> [Directions for this task] Duplicate the data below word for word, from the line containing "The image size is (288, 212)." through the line containing "click(291, 42)", including both of those lines.

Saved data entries
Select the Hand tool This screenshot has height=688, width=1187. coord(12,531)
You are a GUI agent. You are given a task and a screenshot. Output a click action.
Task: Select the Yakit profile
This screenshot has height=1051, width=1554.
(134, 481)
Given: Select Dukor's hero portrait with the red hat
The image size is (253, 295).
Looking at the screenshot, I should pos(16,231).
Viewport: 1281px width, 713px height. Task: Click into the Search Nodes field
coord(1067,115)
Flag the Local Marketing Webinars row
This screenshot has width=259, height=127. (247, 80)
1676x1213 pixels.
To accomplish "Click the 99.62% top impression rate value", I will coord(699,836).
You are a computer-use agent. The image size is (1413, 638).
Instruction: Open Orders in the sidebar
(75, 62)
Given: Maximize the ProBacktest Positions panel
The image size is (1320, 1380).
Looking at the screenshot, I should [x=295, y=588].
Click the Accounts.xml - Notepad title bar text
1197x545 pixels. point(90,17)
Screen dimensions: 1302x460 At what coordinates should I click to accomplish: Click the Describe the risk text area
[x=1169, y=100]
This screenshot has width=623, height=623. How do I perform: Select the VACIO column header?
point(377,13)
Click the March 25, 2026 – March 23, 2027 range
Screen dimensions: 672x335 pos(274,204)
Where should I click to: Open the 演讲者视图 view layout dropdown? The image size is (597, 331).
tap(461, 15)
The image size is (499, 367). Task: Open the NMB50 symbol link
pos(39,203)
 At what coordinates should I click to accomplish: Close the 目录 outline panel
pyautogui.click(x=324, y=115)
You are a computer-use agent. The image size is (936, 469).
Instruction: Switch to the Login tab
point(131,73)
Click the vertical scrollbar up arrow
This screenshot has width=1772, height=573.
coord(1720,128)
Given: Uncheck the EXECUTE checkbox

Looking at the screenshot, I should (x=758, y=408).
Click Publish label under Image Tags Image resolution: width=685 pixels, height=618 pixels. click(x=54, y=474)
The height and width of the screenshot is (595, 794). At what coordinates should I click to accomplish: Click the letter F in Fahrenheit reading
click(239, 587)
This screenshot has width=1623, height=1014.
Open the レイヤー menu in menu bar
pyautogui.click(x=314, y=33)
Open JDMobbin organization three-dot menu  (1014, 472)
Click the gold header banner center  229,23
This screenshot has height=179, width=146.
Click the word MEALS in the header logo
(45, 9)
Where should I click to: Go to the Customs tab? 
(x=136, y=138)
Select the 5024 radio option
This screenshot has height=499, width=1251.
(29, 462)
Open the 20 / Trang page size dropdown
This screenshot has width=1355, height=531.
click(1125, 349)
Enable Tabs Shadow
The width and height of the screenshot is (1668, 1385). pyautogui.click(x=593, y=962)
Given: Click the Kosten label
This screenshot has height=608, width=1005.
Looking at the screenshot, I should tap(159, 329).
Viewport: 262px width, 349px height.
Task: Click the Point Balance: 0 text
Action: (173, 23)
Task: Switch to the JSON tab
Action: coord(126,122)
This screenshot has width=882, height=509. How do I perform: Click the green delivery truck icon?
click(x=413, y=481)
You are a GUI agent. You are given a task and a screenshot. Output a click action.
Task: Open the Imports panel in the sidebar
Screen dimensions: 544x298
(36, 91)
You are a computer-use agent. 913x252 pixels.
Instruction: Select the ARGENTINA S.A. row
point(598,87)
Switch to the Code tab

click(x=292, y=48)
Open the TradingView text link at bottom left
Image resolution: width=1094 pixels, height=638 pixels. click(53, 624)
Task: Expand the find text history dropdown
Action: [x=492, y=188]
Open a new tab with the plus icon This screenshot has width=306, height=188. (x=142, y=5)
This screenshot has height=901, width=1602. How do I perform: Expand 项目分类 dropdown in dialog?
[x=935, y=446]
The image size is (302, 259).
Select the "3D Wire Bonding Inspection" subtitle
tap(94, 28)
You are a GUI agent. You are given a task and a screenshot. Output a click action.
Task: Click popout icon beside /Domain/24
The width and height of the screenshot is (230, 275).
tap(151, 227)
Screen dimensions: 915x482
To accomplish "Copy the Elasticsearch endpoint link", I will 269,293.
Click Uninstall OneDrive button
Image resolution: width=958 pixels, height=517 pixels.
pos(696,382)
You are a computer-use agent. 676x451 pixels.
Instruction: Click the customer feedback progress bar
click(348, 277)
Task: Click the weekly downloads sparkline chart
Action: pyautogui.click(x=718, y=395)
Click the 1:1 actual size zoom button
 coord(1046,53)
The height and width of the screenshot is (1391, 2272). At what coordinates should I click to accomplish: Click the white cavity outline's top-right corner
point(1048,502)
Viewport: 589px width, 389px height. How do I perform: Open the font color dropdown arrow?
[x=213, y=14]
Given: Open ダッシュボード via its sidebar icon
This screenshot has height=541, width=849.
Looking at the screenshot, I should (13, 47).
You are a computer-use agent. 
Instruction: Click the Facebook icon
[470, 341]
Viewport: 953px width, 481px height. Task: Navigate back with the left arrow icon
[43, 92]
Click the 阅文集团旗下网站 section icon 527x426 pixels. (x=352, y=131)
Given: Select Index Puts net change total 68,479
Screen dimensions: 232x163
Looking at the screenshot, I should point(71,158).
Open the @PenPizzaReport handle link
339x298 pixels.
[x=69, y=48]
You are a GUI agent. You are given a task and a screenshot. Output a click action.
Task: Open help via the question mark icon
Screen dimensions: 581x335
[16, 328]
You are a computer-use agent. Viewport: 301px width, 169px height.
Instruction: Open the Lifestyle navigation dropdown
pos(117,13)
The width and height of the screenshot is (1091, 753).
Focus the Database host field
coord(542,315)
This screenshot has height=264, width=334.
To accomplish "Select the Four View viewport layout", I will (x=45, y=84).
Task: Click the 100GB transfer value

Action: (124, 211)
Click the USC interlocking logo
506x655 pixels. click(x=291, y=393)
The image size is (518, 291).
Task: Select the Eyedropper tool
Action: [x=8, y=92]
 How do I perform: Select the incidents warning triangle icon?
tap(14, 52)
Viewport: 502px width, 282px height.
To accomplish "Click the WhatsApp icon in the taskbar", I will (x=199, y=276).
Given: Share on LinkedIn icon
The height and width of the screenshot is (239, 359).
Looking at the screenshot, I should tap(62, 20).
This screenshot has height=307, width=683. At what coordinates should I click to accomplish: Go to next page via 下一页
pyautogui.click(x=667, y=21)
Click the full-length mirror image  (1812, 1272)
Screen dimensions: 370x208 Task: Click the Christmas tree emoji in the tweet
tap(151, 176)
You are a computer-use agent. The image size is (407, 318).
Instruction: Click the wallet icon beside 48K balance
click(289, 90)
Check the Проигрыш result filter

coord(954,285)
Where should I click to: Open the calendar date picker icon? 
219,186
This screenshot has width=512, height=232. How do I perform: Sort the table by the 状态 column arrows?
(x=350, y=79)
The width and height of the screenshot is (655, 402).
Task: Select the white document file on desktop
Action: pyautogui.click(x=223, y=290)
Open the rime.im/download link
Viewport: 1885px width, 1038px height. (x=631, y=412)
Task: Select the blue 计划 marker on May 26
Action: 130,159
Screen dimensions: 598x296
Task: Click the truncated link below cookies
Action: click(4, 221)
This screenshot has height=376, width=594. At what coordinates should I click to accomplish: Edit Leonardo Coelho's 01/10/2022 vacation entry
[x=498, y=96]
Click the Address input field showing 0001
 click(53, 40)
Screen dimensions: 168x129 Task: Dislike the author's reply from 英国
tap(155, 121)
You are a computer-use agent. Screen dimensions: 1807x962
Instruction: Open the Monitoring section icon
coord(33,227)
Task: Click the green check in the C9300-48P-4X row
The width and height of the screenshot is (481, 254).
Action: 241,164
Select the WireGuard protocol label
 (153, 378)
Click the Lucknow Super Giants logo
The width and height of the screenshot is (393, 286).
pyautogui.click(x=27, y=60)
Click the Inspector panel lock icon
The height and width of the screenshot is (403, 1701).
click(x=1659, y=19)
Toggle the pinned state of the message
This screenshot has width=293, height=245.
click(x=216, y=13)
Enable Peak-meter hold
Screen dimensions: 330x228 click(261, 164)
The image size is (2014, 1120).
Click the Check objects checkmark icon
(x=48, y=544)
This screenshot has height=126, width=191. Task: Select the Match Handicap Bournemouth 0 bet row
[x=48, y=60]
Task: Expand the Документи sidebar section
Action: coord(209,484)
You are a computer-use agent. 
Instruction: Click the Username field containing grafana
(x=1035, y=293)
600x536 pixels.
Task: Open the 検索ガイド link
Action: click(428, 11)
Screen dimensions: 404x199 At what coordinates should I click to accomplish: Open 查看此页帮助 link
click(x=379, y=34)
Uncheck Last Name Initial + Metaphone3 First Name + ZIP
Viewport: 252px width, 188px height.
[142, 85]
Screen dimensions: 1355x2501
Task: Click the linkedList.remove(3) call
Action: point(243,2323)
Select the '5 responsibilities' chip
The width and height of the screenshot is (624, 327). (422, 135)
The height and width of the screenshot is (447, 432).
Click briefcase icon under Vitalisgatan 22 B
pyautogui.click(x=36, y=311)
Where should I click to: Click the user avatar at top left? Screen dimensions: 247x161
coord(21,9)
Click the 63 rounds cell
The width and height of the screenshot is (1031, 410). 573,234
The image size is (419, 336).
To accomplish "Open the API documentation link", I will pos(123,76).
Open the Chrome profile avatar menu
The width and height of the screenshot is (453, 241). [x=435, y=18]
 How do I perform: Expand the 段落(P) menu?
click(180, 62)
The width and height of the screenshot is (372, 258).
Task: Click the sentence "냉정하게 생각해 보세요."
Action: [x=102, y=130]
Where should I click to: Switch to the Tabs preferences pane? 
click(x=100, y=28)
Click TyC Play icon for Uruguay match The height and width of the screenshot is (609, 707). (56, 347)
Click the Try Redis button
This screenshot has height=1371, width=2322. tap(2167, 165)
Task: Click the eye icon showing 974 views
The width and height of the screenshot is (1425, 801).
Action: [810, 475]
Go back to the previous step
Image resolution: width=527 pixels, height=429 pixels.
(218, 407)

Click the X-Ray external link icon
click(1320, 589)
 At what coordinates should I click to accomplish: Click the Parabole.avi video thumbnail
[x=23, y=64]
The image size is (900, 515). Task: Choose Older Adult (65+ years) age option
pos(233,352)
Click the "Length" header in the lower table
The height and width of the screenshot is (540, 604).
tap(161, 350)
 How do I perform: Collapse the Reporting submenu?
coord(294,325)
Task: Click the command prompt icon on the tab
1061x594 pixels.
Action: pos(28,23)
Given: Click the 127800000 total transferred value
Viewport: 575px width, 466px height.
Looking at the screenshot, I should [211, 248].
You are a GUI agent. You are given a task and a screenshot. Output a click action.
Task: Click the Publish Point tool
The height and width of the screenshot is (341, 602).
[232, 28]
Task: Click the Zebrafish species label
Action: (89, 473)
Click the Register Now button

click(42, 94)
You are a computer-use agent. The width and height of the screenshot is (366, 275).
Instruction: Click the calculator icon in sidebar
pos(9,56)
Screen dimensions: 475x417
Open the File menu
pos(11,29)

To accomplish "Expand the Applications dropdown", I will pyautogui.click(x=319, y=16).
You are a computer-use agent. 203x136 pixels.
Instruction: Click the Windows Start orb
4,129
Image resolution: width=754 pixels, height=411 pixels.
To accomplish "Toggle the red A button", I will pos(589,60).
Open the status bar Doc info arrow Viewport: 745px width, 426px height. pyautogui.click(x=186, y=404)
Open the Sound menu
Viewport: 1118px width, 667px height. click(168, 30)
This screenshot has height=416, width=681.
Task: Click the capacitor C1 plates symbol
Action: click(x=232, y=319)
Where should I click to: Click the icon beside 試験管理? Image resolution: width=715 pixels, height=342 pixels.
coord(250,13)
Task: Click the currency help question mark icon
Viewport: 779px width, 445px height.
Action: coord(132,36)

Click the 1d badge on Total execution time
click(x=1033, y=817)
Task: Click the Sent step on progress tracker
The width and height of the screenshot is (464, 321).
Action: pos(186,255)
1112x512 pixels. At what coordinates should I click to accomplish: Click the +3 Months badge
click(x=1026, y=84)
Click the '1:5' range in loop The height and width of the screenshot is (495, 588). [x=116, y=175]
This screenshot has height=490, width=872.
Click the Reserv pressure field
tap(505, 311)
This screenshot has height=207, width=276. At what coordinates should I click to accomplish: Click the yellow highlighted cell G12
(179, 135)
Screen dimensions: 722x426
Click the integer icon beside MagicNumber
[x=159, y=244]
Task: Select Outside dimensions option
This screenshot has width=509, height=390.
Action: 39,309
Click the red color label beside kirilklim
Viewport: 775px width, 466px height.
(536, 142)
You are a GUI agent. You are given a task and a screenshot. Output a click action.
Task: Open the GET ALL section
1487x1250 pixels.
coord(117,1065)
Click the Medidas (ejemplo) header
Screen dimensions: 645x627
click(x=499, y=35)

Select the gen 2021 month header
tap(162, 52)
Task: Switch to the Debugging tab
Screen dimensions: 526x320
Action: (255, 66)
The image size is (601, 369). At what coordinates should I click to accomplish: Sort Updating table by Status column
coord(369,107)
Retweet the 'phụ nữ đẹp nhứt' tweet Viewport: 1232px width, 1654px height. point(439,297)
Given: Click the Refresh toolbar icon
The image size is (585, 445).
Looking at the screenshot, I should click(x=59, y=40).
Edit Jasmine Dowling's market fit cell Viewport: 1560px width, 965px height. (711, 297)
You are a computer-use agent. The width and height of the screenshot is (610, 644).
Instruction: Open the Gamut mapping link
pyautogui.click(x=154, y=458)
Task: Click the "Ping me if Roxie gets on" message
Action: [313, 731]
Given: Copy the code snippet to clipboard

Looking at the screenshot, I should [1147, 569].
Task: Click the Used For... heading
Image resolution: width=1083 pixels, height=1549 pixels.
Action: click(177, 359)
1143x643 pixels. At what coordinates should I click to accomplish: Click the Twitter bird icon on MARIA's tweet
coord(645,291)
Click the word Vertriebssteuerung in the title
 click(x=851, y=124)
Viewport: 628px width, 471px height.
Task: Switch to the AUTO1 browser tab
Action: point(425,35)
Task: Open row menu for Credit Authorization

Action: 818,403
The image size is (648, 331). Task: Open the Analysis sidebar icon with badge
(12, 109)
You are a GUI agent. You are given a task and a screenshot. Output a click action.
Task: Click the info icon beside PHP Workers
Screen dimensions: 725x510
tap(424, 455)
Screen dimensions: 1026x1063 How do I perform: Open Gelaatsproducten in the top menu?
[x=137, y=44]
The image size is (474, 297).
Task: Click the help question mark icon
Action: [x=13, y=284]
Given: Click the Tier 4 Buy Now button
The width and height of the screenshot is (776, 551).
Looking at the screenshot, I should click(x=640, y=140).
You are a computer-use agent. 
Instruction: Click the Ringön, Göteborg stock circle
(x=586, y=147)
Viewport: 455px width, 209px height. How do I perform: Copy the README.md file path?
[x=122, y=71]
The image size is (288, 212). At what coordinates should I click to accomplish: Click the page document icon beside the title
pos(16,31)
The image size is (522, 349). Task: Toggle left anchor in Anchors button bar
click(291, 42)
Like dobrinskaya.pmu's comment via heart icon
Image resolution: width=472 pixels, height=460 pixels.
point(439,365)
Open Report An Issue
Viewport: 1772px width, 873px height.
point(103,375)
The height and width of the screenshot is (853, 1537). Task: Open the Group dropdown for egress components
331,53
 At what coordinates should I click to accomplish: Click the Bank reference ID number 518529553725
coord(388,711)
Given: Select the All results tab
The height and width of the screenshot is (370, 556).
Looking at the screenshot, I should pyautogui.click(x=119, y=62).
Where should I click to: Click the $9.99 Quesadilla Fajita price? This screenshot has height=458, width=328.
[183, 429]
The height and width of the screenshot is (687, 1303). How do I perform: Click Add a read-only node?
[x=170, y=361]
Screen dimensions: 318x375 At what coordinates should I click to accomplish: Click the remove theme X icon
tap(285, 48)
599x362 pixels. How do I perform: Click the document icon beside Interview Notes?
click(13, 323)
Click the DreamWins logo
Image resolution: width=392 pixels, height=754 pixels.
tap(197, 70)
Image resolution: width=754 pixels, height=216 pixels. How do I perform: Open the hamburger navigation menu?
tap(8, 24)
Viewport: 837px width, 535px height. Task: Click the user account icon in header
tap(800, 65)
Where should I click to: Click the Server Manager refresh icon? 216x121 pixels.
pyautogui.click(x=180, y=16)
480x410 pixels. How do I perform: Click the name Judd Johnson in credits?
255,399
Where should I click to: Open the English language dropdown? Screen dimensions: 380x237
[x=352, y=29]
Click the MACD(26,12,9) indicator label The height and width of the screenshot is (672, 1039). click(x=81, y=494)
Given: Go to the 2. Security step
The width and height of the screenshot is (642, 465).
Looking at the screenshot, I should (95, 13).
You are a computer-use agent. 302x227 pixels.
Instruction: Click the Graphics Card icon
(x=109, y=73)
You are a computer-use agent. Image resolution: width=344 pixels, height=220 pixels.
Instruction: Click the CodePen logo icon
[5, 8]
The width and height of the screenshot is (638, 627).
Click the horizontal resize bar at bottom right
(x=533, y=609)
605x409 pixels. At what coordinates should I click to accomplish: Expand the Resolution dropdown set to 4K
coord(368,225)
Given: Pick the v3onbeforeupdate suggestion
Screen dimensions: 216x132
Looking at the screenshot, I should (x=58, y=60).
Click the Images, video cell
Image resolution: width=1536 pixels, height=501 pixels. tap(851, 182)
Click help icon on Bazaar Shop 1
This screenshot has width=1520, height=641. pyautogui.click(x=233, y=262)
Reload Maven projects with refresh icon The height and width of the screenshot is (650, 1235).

> [Finished task]
The image size is (288, 212). At what coordinates should I click to accomplish: Click the page document icon beside the title
pos(16,31)
The image size is (522, 349). Task: Toggle left anchor in Anchors button bar
click(291, 42)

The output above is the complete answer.